Artahsasta II, (berkembang akhir abad ke-5 dan awal abad ke-4 SM), Achaemenid raja Persia (memerintah 404–359/358).
Dia adalah putra dan penerus Darius II dan bermarga (dalam bahasa Yunani) Mnemon, yang berarti "yang penuh perhatian." Ketika Artaxerxes mengambil takhta Persia, kekuatan Athena telah hancur dalam Perang Peloponnesia (431–404), dan kota-kota Yunani di seberang Laut Aegea di Ionia kembali menjadi subjek Kekaisaran Achaemenid. Namun, pada tahun 404, Artahsasta kehilangan Mesir, dan pada tahun berikutnya saudaranya Kores Muda memulai persiapan untuk pemberontakannya. Meskipun Koresh dikalahkan dan dibunuh di Cunaxa (401), pemberontakan itu memiliki akibat yang berbahaya, karena tidak hanya menunjukkan keunggulan hoplite Yunani yang digunakan oleh Cyrus tetapi juga membuat orang Yunani percaya bahwa Persia adalah rentan.
Pada tahun 400 Sparta memisahkan diri secara terbuka dengan Achaemenids, dan selama lima tahun berikutnya pasukannya mencapai keberhasilan militer yang cukup besar di Anatolia. Namun, angkatan laut Sparta dihancurkan di Cnidus (394), dengan demikian memberikan penguasaan Achaemenid di Aegea. Sekutu Yunani Persia (Thebes, Athena, Argos, dan Korintus) melanjutkan perang melawan Sparta, tetapi, ketika menjadi jelas bahwa satu-satunya yang diuntungkan dari perang adalah orang Athena, Artahsasta memutuskan untuk mengakhiri perdamaian dengan Sparta. Pada tahun 386 Athena dipaksa untuk menerima penyelesaian yang dikenal sebagai Perdamaian Raja, atau Perdamaian Antalcidas, di mana Artaxerxes memutuskan bahwa semua wilayah Asiatik daratan dan Siprus adalah miliknya, bahwa Lemnos, Imbros, dan Scyros akan tetap menjadi dependensi Athena, dan bahwa semua negara Yunani lainnya akan menerima otonomi.

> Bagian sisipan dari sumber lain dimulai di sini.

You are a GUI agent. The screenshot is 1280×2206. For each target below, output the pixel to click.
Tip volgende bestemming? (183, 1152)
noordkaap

Di tempat lain Artaxerxes kurang berhasil. Dua ekspedisi melawan Mesir (385–383 dan 374) berakhir dengan kegagalan total, dan selama periode yang sama terjadi pemberontakan terus-menerus di Anatolia. Ada juga perang melawan suku pegunungan Armenia dan Iran.
Dengan Perdamaian Raja, Achaemenid telah menjadi penengah Yunani, dan dalam perang berikutnya semua pihak mengajukan permohonan kepada mereka untuk keputusan yang menguntungkan mereka. Setelah kemenangan Thebes dari Leuctra (371), aliansi lama antara Achaemenids dan Thebans dipulihkan. Supremasi Achaemenid, bagaimanapun, didasarkan pada perselisihan internal Yunani daripada kekuatan Achaemenid, dan, ketika kelemahan ini menjadi jelas, semua satrap (gubernur) Anatolia bangkit memberontak (c. 366), dalam aliansi dengan Athena, Sparta, dan Mesir, dan Artahsasta tidak bisa berbuat banyak melawan mereka. Namun, para satrap terpecah karena saling tidak percaya, dan pemberontakan itu akhirnya ditumpas oleh Persia melalui serangkaian pengkhianatan. Ketika pemerintahan Artahsasta berakhir, otoritas Achaemenid telah dipulihkan di sebagian besar kekaisaran—lebih dari persaingan internal dan perselisihan daripada dari usahanya.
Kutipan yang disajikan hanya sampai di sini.